Postby Adam » May 17th, 2006, 5:11 pm

::The problem is that we're not talking about the sort of test where students learn enough to pass through their own effort. If the analogy is to a test, then it's a test where the teacher has slipped the correct answers to all the students beforehand. If the teacher does that, then it's not really a test. No one is tested.

Then the test is truly whether or not you accept the correct answers.

::If we're to obtain righteousness, it will not be through our own efforts. Even the best of us cannot "study enough" to pass the test, to make ourselves righteous (as compared to God's standard of righteousness). Christ essentially gives us amnesty from judgment. If Christ is to give everyone amnesty from judgment, then there is no judgment.

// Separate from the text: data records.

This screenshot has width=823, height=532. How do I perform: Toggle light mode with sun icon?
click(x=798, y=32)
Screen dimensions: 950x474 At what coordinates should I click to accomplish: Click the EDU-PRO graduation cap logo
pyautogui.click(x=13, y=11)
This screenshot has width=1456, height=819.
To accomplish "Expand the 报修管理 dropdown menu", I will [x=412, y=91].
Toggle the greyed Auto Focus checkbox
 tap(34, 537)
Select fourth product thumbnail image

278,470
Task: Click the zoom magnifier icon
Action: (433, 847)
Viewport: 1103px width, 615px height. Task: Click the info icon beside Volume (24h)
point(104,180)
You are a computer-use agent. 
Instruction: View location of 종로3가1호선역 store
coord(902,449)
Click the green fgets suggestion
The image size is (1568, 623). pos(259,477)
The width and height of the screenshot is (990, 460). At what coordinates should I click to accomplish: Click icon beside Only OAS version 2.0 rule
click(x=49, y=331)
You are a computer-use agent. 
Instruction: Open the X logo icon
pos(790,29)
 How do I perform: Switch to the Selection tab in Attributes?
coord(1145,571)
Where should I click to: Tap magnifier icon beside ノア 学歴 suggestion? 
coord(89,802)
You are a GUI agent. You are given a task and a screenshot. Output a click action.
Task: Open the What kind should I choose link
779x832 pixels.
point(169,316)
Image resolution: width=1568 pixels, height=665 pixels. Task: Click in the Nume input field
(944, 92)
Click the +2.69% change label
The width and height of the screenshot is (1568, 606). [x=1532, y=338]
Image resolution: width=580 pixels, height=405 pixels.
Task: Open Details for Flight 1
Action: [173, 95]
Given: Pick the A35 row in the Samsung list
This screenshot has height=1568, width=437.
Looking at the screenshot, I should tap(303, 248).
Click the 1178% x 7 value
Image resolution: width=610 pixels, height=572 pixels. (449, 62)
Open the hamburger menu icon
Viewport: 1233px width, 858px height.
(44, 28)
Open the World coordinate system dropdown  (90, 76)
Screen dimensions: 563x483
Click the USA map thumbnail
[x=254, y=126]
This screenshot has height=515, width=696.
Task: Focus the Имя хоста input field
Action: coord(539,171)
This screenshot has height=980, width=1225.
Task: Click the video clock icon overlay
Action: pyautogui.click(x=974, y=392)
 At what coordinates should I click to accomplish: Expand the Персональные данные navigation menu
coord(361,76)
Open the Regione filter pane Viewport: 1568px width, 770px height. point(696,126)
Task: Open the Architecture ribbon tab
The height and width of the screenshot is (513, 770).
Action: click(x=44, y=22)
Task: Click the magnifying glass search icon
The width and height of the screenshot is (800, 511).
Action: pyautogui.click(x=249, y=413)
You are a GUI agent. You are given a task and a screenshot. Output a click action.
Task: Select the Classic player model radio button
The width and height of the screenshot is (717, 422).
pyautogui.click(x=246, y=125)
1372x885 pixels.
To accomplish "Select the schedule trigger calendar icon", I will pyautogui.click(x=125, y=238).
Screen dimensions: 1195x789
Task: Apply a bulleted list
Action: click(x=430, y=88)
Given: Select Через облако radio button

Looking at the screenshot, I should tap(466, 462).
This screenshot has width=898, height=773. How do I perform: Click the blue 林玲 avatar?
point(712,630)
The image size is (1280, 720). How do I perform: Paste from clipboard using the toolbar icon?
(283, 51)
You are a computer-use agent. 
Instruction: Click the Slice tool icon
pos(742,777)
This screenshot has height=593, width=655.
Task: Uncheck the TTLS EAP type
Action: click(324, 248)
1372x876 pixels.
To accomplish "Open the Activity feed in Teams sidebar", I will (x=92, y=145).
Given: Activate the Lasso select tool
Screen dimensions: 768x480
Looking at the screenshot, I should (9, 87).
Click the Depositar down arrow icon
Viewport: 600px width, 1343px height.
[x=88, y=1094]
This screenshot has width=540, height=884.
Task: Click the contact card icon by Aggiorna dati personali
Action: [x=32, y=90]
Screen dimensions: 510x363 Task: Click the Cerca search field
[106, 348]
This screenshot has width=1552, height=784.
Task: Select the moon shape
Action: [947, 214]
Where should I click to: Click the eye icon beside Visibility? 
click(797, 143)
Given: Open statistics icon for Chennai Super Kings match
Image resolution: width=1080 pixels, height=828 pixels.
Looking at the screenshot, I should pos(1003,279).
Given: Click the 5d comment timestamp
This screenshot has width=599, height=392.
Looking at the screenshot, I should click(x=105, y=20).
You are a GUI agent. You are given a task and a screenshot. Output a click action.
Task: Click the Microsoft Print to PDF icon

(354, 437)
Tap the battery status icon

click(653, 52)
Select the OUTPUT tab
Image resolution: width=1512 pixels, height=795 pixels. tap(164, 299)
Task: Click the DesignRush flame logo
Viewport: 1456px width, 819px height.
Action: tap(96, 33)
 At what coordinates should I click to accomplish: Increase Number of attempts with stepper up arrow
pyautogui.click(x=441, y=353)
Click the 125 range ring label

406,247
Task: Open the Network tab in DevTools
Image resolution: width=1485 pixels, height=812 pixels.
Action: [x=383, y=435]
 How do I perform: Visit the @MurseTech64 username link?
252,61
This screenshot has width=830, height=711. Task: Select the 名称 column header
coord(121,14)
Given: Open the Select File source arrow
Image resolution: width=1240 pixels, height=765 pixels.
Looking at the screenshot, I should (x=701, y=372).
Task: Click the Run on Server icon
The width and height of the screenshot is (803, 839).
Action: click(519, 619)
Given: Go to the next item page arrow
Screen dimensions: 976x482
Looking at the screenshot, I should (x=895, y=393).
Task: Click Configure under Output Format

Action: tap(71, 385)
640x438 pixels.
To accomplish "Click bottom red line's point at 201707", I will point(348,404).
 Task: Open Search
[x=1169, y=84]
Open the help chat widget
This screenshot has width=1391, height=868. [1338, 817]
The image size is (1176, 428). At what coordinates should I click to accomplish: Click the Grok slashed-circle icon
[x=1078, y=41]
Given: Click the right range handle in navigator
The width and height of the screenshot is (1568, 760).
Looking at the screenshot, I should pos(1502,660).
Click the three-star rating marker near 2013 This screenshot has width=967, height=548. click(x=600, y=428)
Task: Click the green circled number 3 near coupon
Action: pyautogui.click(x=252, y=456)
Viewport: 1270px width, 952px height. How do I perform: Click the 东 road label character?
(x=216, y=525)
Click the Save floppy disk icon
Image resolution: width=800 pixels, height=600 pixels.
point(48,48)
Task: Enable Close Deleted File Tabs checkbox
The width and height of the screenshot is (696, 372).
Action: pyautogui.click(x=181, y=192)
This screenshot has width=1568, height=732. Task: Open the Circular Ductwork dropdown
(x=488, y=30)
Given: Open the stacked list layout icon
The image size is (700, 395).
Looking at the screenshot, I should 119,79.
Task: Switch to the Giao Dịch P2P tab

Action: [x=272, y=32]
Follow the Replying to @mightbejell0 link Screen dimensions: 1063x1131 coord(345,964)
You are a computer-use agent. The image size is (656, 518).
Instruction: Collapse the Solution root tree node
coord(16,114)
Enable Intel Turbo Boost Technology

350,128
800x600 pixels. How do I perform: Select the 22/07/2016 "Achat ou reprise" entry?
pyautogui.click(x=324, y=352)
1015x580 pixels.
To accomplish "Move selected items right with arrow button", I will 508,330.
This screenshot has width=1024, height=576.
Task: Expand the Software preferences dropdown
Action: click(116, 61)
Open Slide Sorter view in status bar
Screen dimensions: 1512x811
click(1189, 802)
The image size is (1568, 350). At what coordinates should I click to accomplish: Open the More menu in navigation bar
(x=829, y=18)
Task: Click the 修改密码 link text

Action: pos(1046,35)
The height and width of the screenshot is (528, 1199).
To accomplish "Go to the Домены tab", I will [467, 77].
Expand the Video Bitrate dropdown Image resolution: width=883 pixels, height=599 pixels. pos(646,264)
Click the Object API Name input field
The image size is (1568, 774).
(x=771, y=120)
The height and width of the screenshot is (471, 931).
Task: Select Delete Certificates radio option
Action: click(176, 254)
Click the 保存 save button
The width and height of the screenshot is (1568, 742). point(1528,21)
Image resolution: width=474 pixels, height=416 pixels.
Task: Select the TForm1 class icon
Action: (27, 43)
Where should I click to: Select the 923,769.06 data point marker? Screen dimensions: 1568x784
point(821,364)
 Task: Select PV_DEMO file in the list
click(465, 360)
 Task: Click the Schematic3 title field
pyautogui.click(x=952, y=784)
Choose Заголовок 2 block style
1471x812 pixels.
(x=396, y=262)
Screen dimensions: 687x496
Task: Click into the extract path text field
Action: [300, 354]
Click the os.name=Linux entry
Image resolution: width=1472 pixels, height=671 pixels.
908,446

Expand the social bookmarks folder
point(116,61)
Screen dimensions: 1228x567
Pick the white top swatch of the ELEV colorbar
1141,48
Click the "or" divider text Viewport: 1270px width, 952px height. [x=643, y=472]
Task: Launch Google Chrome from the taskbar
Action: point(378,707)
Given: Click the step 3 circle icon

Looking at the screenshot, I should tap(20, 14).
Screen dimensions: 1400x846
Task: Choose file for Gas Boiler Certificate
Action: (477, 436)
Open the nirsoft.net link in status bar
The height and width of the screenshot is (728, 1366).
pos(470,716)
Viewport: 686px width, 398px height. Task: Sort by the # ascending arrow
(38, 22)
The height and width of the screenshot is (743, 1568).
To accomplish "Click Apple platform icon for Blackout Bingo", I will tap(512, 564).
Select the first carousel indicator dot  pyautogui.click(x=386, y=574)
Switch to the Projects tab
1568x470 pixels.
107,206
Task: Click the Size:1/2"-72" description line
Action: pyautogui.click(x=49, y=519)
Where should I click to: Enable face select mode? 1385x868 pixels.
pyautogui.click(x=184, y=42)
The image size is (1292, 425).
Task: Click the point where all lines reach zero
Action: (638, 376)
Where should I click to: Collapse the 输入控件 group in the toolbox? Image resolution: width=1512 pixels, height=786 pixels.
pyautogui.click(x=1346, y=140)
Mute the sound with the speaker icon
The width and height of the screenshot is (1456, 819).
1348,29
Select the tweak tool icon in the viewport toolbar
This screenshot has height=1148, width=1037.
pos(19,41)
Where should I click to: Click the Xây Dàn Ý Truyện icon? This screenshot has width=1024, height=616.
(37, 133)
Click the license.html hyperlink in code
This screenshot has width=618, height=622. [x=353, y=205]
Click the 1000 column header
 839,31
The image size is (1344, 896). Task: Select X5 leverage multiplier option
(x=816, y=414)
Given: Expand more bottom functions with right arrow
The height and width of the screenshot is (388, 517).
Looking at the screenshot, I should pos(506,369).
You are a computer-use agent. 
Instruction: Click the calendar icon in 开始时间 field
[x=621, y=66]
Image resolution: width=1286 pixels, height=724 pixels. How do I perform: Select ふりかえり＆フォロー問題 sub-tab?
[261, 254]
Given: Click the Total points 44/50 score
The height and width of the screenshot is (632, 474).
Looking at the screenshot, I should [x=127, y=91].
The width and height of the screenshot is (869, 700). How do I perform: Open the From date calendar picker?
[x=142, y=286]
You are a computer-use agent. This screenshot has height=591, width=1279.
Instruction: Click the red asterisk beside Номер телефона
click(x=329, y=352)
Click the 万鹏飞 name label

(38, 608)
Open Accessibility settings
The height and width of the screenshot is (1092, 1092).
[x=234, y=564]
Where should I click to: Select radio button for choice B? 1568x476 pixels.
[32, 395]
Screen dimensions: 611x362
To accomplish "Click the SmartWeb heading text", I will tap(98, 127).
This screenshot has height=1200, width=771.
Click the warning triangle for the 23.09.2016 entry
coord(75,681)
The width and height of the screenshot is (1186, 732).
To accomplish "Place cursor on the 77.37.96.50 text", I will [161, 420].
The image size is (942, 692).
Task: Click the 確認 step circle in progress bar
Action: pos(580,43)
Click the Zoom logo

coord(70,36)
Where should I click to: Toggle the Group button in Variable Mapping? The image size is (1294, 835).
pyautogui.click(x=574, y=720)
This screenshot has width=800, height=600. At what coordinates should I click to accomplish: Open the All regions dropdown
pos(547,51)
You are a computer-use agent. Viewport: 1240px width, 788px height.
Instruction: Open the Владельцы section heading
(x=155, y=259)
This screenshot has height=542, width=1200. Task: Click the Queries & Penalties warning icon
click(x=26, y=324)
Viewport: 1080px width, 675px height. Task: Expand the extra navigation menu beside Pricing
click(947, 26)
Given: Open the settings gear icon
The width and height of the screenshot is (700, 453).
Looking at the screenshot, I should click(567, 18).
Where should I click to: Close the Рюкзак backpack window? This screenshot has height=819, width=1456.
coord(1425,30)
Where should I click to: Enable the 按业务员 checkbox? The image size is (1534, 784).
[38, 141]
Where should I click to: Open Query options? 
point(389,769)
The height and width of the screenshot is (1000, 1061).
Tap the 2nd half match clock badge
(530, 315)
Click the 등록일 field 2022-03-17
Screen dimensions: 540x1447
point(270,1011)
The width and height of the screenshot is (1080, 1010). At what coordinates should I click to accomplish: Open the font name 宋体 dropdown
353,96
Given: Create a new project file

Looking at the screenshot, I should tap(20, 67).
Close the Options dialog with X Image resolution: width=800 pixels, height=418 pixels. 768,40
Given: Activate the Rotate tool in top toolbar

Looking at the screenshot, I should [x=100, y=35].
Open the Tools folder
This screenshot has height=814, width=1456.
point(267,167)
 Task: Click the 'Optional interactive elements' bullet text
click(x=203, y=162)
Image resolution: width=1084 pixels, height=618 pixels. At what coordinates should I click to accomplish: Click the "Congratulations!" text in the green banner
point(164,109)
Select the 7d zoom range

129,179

Again, grace is not cheating on the test; accepting it is the test. Christ doesn't give amnesty from judgment, He transforms us so that we are not guilty.

The question is, does Christ get rid of the consequence of sin, or of sin itself? Does he declare us not guilty, or mak us not guilty? I would say the latter; thus there is true judgment, and we are subject to it, but we are found not guilty by it.

::You might answer that talking about the test, or about judgment, at least makes everyone try to study, or try to make themselves righteous. That, perhaps, is true (though a bit of a dirty trick). But that doesn't work when you've already communicated beforehand that the test isn't really a test, that you're going to get the answers beforehand, that grace will save you. If my mission only is to avoid the eternal flames of hell, and I know that I can avoid those flames not by trying to be righteous but simply by "accepting Christ," then that's all I'm going to do. I'm not going to study for the test of the teacher gives away before her plan not to make it a true test. In other words, if God were holding out judgment and hell for the sole purpose of motivating us toward righteousness, he should never have communicated Christ, or even the possibility of grace. On the other hand, if there is a real judgment and people will go to a real place called hell, then God would communicate Christ and grace beforehand in order to give his people the opportunity to be saved. The object from that point does not become, "pass the test." I know that I'm exempt from that test. The object becomes, "dwell in the righteousness of this Teacher who has saved my soul."

Again, I think this concern for the means of grace is confusing the matter. Accepting grace is what must be done. I think that everyone shall do it. Grace doesn't merely give you a free pass, it's not cheating or a trick, it really does transform you and make you worthy of blessing and not wrath. Christ gains your pardon by transforming you.

::I do not believe that Judaism had a concept of eternal judgment until the age of the prophets. They did believe in justice, but it was an earthly justice. The Jews sought for God to restore justice by crushing their enemies. With the periods of Jewish captivity and persecution, particularly at the hands of the Babylonians, came the desire for a more eternal form of justice, and the writings of prophets like Isaiah and Jeremiah regarding eternal judgments and a day of reckoning resulted. Even in those images, though, justice comes through the eternal destruction of the enemies of God. God would restore order by crushing the chaos-makers in Jewish theology.

Destroying chaos AND blessing order. There is need for justice even if there is no one to punish, even if it's only activity is to finally bless those who are holy and yet have suffered in a chaotic world.
Last edited by Adam on May 17th, 2006, 5:24 pm, edited 1 time in total.